A comparação entre a pesquisa nos EUA e Brasil se torna difícil ao passo que não temos ou tivemos as mesmas oportunidades. Esbarramos primeiramente na língua (língua oficial da ciência é o inglês) e depois na moeda (dolar muito mais valorizado que o real).

De modo geral, entendo que fazemos um bom trabalho com as condições que nos são oferecidas. Está longe do ideal e tenho certeza que poderíamos fazer muito mais.

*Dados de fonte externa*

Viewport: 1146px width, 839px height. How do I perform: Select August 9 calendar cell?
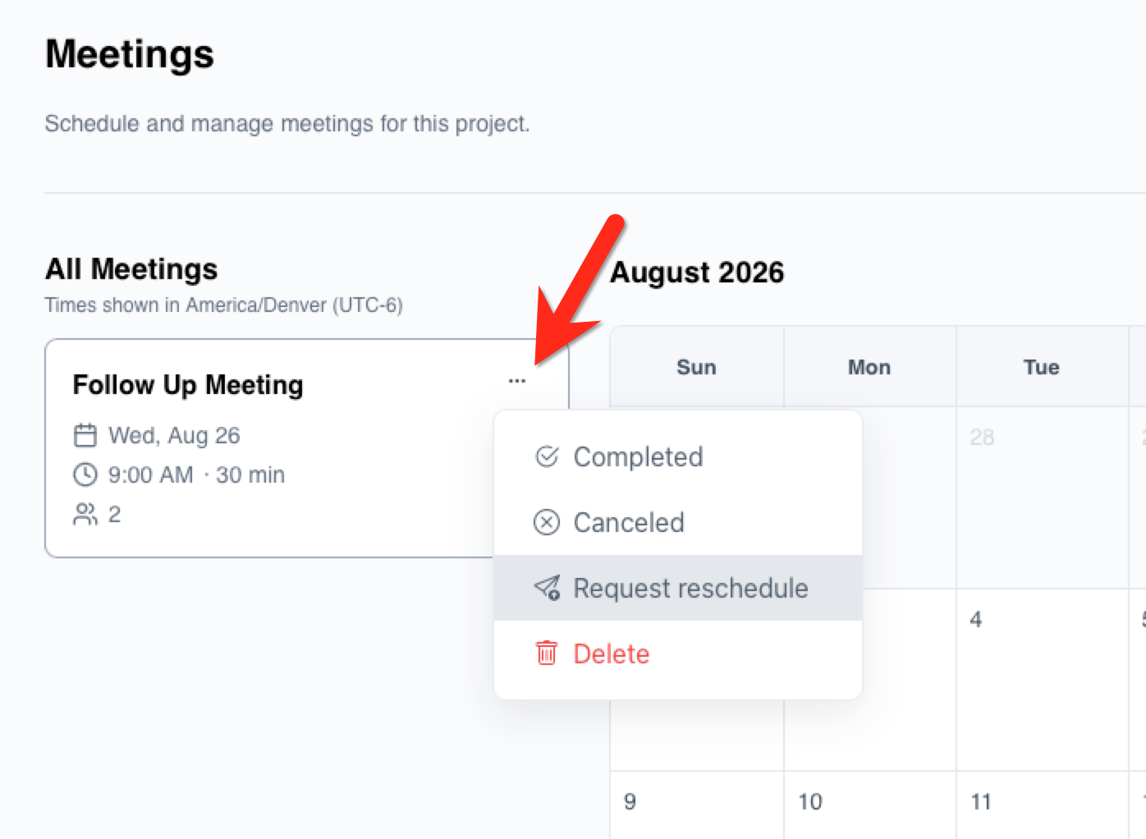click(x=697, y=805)
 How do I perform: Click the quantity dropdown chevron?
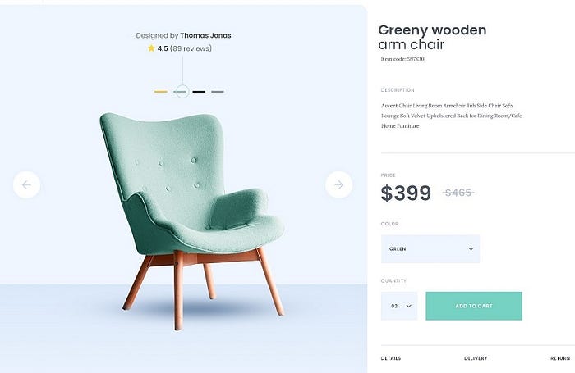tap(409, 306)
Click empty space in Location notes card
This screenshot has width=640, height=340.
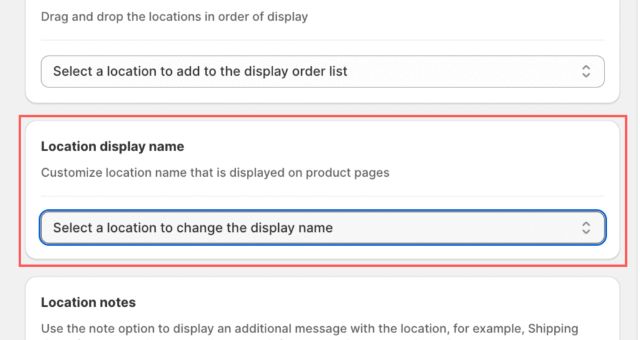[438, 303]
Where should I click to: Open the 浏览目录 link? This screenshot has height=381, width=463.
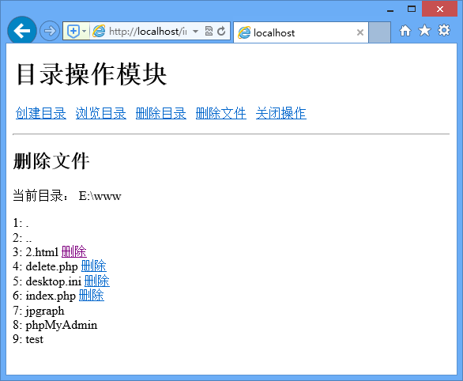point(101,113)
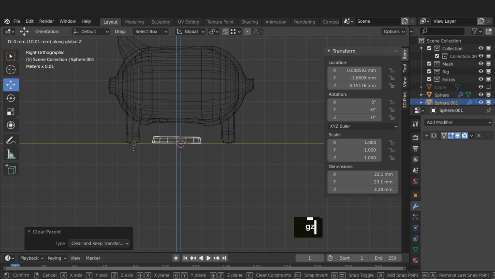Select the Annotate pencil tool
The height and width of the screenshot is (279, 495).
(11, 141)
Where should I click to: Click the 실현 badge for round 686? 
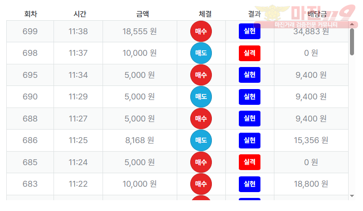pos(250,140)
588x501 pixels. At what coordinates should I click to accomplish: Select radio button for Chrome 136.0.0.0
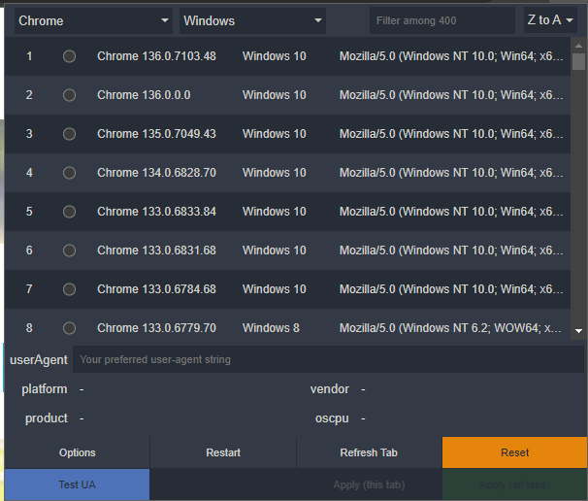pyautogui.click(x=69, y=95)
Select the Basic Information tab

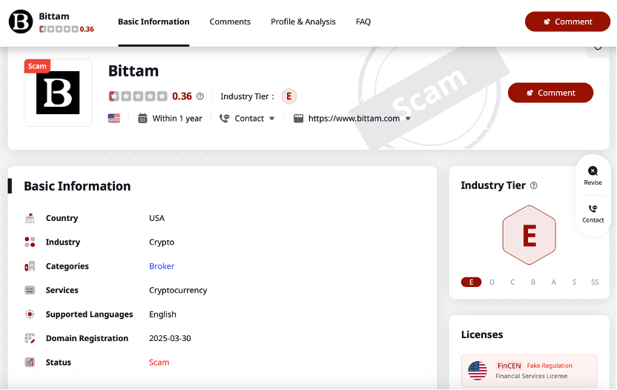pyautogui.click(x=154, y=22)
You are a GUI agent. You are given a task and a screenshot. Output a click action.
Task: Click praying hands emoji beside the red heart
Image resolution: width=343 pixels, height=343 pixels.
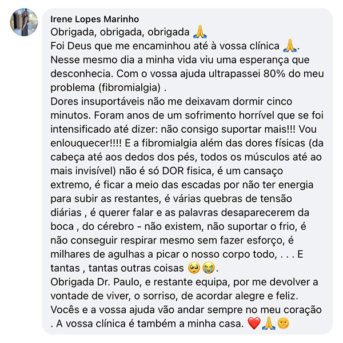(x=269, y=324)
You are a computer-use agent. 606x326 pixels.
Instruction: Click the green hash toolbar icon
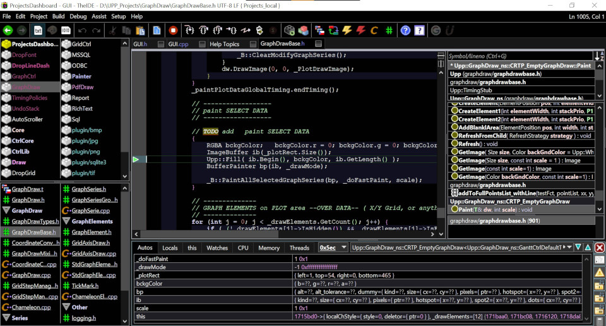tap(389, 30)
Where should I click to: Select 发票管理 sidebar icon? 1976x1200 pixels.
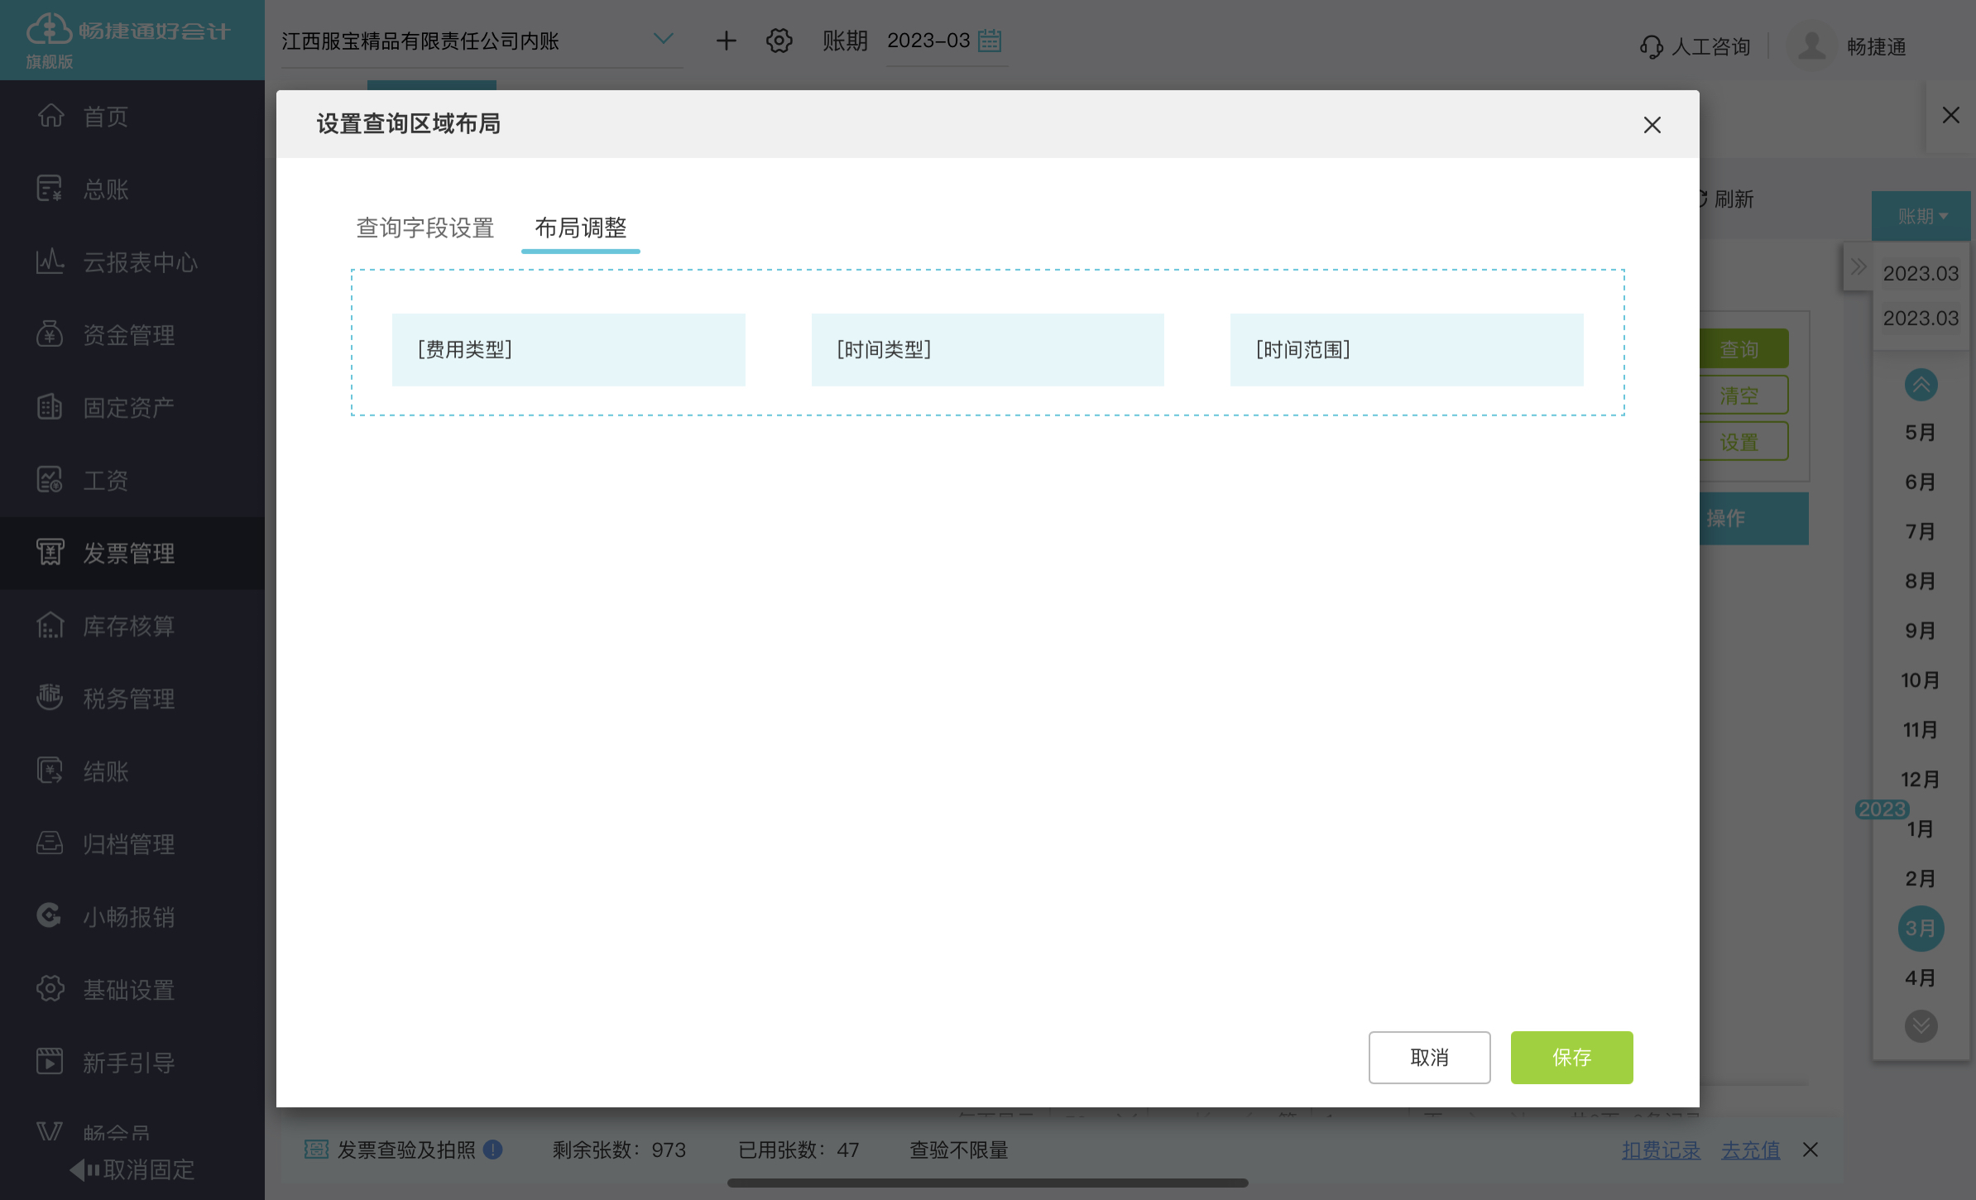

Tanto que brasileiros são frequentemente convidados para realizar pós-doutorado no exterior. O problema não é falta de conhecimento e sim falta de investimento pesado em educação.

O que você está fazendo atualmente e quais são seus próximos passos?

Victor Fattori: Atualmente estou terminando meu doutorado. Defendo minha tese dia 21 de fev de 2020. O próximo passo é a realização do pós-doutorado na Escola de Medicina de Harvard. Durante meu período de doutorado sanduíche fui convidado para ficar e realizar o pós-doutorado lá.


Qual mensagem você gostaria de deixar para pessoas que desejam seguir a sua profissão?

Victor Fattori: Para finalizar, em tempos de pós-verdade e terra plana, gostaria de destacar a pertinencia de se investirem recursos públicos na pesquisa científica e em tecnologia e também em ciências humanas.

O conhecimento científico trabalha na expanção da fronteira do conhecimento. Em última instância, é isso que move o país pela buscas de suas próprias soluções e é o melhor caminho para atingir soberania nacional.

Essa busca pelo saber não vai apenas no âmbito tecnologico, vai também no âmbito social, do desenvolvimento de políticas públicas com intuito de diminuir desigualdades sociais, violência etc. Outra frase do astrofísico Carl Segan ilustra bem isso: “O método científico é comprovado e verdadeiro. Não é perfeito, é apenas o melhor que temos. Abandoná-lo, junto com seus protocolos céticos, é o caminho para uma idade das trevas.”